Exercise requirements
Nothing but the lines from the one that contains "Open the help question mark icon" through the end of the data should be reproduced, and each must match exactly.

---+---

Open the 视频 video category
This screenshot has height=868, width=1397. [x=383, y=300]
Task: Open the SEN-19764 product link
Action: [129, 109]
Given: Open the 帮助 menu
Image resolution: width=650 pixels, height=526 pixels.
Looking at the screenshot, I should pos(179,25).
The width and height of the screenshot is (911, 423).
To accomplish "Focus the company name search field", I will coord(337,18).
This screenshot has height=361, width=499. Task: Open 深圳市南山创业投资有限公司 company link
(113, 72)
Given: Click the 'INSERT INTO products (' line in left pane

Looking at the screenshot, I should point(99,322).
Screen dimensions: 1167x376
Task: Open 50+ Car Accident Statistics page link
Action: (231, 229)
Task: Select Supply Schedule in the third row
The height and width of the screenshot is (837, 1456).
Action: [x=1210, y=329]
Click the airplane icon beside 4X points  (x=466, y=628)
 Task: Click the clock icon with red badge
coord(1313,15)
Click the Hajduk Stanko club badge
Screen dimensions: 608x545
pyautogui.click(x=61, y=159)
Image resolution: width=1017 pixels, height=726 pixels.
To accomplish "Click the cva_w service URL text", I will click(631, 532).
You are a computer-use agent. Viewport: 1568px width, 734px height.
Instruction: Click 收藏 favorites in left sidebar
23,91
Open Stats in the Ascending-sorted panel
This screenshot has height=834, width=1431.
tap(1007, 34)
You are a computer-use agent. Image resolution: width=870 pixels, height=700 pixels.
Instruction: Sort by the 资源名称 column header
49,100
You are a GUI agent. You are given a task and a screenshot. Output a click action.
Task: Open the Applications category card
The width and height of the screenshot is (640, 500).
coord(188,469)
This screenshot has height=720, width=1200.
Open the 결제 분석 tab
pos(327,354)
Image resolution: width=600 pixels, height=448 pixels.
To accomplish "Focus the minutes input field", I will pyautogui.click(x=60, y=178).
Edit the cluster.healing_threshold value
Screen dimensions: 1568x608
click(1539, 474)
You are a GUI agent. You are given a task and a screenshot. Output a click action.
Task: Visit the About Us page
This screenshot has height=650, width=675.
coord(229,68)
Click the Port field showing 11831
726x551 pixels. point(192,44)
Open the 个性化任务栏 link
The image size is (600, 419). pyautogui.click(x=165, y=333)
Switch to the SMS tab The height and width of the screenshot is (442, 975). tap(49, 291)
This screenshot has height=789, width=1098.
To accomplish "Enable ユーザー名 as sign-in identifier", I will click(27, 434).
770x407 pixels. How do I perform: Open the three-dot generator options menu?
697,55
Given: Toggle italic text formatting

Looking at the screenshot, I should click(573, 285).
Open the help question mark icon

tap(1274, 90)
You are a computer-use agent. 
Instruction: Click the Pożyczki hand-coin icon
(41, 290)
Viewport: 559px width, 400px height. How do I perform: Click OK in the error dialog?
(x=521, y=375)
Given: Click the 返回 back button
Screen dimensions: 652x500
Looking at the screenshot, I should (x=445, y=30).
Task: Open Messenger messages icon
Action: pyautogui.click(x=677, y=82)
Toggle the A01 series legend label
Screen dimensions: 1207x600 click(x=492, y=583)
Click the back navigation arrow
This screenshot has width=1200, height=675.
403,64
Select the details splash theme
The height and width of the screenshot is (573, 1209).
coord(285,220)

---+---

Your response
Open the help question mark icon

tap(1274, 90)
You are a computer-use agent. 
Instruction: Click the Pożyczki hand-coin icon
(41, 290)
Viewport: 559px width, 400px height. How do I perform: Click OK in the error dialog?
(x=521, y=375)
Given: Click the 返回 back button
Screen dimensions: 652x500
Looking at the screenshot, I should (x=445, y=30).
Task: Open Messenger messages icon
Action: pyautogui.click(x=677, y=82)
Toggle the A01 series legend label
Screen dimensions: 1207x600 click(x=492, y=583)
Click the back navigation arrow
This screenshot has width=1200, height=675.
403,64
Select the details splash theme
The height and width of the screenshot is (573, 1209).
coord(285,220)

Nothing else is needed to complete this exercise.